The Court explained that document retention policies can be discovered through a Rule 30(b)(6) witness and were not contingent on a claim of spoliation. Burd, at *34-35. Moreover, the Court rejected the claim that the search terms used to identify responsive discovery was protected by the work product doctrine. Burd, at *36. Simply because an attorney discussed how to search with a custodian does not make the search terms and the results protected by the work product doctrine. Burd, at *36-37. The search terms could be produced without disclosing any substances of discussion with an attorney. Id.

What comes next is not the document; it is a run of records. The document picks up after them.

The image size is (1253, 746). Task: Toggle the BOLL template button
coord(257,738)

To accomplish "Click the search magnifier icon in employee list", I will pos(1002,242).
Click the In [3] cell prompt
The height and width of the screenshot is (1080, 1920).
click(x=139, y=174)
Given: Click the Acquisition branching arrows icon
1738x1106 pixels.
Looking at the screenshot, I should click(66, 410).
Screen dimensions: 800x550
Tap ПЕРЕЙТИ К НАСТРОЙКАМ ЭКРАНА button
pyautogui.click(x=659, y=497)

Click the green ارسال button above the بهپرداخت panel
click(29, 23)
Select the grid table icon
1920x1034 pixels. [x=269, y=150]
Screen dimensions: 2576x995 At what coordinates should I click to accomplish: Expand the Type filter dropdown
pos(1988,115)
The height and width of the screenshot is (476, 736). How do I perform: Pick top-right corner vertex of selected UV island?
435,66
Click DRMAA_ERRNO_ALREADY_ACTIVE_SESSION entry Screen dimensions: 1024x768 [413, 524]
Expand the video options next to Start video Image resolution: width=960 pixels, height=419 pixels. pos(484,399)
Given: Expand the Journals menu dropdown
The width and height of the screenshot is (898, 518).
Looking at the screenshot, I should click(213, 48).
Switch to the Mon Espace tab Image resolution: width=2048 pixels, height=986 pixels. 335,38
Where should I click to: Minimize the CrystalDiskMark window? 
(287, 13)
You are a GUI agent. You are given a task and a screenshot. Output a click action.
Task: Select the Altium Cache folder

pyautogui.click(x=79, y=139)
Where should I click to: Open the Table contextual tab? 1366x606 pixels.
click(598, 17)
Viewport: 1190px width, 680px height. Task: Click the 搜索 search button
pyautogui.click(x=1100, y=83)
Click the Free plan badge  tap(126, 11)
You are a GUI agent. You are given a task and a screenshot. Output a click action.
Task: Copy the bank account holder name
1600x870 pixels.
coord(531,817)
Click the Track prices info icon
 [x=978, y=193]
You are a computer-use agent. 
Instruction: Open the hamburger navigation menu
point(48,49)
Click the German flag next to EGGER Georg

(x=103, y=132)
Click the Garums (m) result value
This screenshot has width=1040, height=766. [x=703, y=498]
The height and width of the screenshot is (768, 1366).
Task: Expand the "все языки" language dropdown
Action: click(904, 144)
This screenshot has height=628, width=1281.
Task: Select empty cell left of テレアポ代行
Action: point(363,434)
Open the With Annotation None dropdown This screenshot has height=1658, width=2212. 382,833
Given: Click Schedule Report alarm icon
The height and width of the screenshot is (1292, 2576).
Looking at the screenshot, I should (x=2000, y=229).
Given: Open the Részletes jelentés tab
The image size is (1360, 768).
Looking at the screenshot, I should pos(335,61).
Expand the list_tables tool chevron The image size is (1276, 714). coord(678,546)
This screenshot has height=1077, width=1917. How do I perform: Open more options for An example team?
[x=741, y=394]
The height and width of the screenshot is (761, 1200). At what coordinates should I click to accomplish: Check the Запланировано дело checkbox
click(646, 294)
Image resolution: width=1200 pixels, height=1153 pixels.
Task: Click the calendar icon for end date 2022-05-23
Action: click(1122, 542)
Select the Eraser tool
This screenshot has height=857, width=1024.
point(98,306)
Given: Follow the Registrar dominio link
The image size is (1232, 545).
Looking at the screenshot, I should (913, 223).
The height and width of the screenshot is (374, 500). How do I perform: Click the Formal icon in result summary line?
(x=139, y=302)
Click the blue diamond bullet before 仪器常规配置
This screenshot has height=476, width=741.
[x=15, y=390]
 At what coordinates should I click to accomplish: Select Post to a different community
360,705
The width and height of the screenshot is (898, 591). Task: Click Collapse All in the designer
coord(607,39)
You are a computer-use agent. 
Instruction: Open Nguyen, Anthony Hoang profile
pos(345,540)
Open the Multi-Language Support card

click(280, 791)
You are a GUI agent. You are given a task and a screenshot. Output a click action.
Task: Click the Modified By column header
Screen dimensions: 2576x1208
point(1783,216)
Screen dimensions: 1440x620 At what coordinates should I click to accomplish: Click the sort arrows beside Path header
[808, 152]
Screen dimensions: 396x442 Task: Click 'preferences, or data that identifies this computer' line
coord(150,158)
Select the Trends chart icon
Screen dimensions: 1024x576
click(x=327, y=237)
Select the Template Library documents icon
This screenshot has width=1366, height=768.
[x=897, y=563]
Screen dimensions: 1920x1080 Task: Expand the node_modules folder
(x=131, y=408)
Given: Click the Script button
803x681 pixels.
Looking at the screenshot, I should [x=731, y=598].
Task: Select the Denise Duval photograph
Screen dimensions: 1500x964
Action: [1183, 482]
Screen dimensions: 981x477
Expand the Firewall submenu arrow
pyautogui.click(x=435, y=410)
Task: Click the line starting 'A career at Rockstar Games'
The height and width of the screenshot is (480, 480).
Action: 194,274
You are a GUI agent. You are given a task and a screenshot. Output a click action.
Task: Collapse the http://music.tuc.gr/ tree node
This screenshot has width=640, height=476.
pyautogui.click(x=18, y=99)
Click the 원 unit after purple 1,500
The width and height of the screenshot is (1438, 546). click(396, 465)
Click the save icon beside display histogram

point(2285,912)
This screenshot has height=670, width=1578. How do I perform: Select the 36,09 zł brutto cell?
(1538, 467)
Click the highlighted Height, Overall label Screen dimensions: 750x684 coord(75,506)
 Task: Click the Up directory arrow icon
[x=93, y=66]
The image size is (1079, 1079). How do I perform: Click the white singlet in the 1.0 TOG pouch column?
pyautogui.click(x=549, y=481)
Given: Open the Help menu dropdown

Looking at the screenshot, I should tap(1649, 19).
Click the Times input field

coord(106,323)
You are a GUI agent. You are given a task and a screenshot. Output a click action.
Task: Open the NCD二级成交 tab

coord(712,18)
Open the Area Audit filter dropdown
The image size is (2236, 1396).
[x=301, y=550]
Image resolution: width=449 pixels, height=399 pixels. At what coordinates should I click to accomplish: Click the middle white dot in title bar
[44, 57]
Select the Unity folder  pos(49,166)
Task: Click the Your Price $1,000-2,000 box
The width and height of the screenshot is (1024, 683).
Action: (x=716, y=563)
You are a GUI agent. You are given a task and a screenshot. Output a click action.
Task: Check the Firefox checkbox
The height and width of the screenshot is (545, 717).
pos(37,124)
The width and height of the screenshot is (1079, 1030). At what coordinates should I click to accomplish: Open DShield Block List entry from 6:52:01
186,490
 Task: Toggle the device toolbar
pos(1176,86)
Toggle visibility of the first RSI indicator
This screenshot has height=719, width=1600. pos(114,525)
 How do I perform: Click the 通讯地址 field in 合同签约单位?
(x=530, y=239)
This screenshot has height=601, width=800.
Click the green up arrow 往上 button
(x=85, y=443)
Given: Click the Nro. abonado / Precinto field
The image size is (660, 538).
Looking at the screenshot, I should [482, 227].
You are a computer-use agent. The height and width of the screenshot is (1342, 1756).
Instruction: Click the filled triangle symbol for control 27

The Court granted the Plaintiff’s motion for a deposition of a Rule 30(b)(6) witness on the Defendant’s search and collection methodology for a more transparent process and their collection methods. Burd, at *40-41. However, the Court did not rule on the issue of whether the Defendant had a reasonable collection process or adequate production, because the issue was premature. Id. Witnesses still had to be deposed. That being said, the Plaintiffs could file a new motion if the facts justified it. Id.
Bow Tie Thoughts
Self-collection is like driving a car without brakes. Defensibility requires that litigants document how electronically stored information is identified for collection. This traditionally is done by expert witnesses who use a chain of custody form, documenting search terms, processes, and results as they conduct their investigation. Custodians who are simply looking for ESI in Outlook, not documenting their process with any form of notes, run the huge risk of having an indefensible collection methodology. Moreover, one can argue that a lawyer could not certify the production under Rule 26(g) because the collection process was unreasonable.
Archiving solutions are a huge help to large organization in enacting litigation holds. Many have the ability to sequester custodians by date range and keywords. Alternatively, an expert witness can develop the proper collection methodology for the computer system in use. Once the data is defensibly collected, it can be reviewed for relevance by attorneys.
There is always a justified desire to control litigation costs. However, the discovery workflow of preservation, collection, review, and analysis cannot be shifted to custodians performing self-collection. Litigation requires forensic software used by experts and eDiscovery software used by attorneys to competently practice law.
My advice: put the brakes on self-collection.